Parts of the exercise:
(1) Answer these questions using the extract on the Jedwabne book:
(a) Who translated the English edition, and in what year was it published?
(b) Which years did Bikont's diary cover?
(c) For which publication did Yves Gounin review the French edition?
(2) List every language named after "Other translations include" in the extract on the Jedwabne book.
(3) Reproduce the part of the extract on the Jedwabne book starting at "In writing her" and ending at "Rica and Argentina.".

Page extract:
The book was first published in Polish as My z Jedwabnego (2004, "Jedwabne: Battlefield of Memory"). It was next published in French under the title Le Crime et le Silence: Jedwabne 1941, la mémoire d'un pogrom dans la Pologne d'aujourd'hui (2011) which won the European Book Prize. The English translation by Alissa Valles was published in 2015. Other translations include: in Swedish as Vi från Jedwabne (2015); in Hebrew as Anaḥnu mi-Yedṿabneh : ha-peshaʻ ṿe-ha-hashtaḳah (2016); in Dutch as De misdaad en het zwijgen : Jedwabne 1941, de levende herinnering aan een pogrom in Polen (2016); in Chinese as Zui xing yu chen mo : Zhi mian ye de wa bu nei you tai ren da tu sha (2018); in Italian as Il crimine e il silenzio: Jedwabne 1941 - Un massacro in cerca di verità (2019), and; in German as Wir aus Jedwabne: Polen und Juden während der Shoah (2020).

In writing her book Bikont was inspired by Jan. T. Gross' pioneering study on the subject (Neighbors: The Destruction of the Jewish Community in Jedwabne, Poland, 2001). One of the novel areas she explores is the reaction of Jedwabne villagers to Gross' revelations, what one of the reviewers called "the early stage of the Jedwabne debate". One of the themes of her book is the lingering antisemitism present in modern-day Jedwabne, where a number of inhabitants were unwilling to take part in her research project and yet others were afraid to be seen speaking to her. Readings of her book in Poland have been picketed by Polish nationalists.

The book is structured with interposing chapters of Bikont's diary (written in the years 2000–2003) and journalistic reportage. Pursuing some leads and interviews, Bikont traveled among others to United States, Israel, Costa Rica and Argentina.

== Reception ==
Louis Begley in his review for The New York Times wrote that the book is "beautifully written, devastating and very important". A reviewer for The Guardian likewise called the book "a powerful and important study of the poisonous effects of racism and hatred within a community". Sinclair McKay reviewing the book for The Telegraph noted that the book "is a hauntingly human study of the nightmare of persecution", though criticized it for insufficient historical background and lacking a map that many readers would find useful.

Joanna Michlic reviewed the Polish edition, praising it as "a first-class journalistic account" recommended for students, scholars of the 20th century genocides as well as to those interested in the Polish-Jewish history, noting that the book's main contribution is to be found in the "investigation of contemporary memory of these crimes" among the survivors, perpetrators, rescuers and their descendants. She calls the book "an anthropological and a psychological study of a deeply troubling memory of the darkest crimes in the history of Polish-Jewish relations" and notes that while the author is a journalist, it is an exemplary journalistic study that is valuable to scholars pursuing historical studies in this topic area.

Yves Gounin reviewed the French edition for Médiations. He compared the book to The Lost: A Search for Six of Six Million by Daniel Mendelsohn, noting that Bikont's account in French unfortunately suffers from translation problems.

Reviewing the book for the Jewish Quarterly, Jennifer Weisberg calls the book a "masterpiece", praising Bikont for her efforts to gather numerous testimonies from surviving witnesses.

Stored records:

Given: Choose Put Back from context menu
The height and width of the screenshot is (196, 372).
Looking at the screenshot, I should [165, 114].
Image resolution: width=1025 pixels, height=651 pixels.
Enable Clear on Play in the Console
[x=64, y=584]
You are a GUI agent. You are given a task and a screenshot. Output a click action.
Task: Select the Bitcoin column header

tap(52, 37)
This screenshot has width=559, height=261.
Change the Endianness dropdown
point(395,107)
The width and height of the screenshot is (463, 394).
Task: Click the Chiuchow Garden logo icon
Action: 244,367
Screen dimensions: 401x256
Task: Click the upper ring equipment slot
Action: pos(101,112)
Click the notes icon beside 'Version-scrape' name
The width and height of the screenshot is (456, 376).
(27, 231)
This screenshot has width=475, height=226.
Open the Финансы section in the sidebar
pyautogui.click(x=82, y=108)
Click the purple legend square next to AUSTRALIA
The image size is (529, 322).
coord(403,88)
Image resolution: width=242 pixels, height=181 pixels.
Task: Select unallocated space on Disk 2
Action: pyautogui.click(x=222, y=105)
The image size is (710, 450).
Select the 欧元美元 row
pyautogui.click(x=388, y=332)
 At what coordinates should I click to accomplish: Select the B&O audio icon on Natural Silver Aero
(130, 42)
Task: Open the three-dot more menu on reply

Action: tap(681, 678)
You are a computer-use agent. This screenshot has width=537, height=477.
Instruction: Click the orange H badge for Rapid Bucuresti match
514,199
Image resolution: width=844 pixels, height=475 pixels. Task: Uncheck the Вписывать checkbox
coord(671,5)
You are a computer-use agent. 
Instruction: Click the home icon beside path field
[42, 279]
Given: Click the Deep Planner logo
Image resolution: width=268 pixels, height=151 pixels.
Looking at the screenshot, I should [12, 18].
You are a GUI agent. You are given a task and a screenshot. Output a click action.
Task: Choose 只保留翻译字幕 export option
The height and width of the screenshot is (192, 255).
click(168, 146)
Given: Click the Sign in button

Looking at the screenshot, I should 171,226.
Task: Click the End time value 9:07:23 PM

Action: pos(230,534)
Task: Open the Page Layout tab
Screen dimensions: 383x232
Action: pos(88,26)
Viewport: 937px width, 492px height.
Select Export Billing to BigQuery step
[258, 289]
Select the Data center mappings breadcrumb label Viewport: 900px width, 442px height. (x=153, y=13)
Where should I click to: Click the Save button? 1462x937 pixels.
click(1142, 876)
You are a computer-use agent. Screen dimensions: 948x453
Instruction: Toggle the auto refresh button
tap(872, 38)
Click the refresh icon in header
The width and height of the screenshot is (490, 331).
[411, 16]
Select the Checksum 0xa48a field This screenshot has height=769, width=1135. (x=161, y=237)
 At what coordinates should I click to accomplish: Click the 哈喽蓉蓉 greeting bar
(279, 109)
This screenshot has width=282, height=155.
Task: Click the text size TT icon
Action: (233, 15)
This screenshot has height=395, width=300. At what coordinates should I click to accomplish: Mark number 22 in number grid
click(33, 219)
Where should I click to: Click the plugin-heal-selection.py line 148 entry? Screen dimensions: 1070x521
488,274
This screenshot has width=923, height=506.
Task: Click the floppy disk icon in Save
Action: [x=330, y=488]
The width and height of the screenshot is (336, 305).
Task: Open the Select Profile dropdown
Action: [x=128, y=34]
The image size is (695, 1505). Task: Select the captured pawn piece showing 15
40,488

List of answers:
(1)
(a) Alissa Valles; 2015
(b) 2000–2003
(c) Médiations

(2) Swedish, Hebrew, Dutch, Chinese, Italian, German

(3)
In writing her book Bikont was inspired by Jan. T. Gross' pioneering study on the subject (Neighbors: The Destruction of the Jewish Community in Jedwabne, Poland, 2001). One of the novel areas she explores is the reaction of Jedwabne villagers to Gross' revelations, what one of the reviewers called "the early stage of the Jedwabne debate". One of the themes of her book is the lingering antisemitism present in modern-day Jedwabne, where a number of inhabitants were unwilling to take part in her research project and yet others were afraid to be seen speaking to her. Readings of her book in Poland have been picketed by Polish nationalists.

The book is structured with interposing chapters of Bikont's diary (written in the years 2000–2003) and journalistic reportage. Pursuing some leads and interviews, Bikont traveled among others to United States, Israel, Costa Rica and Argentina.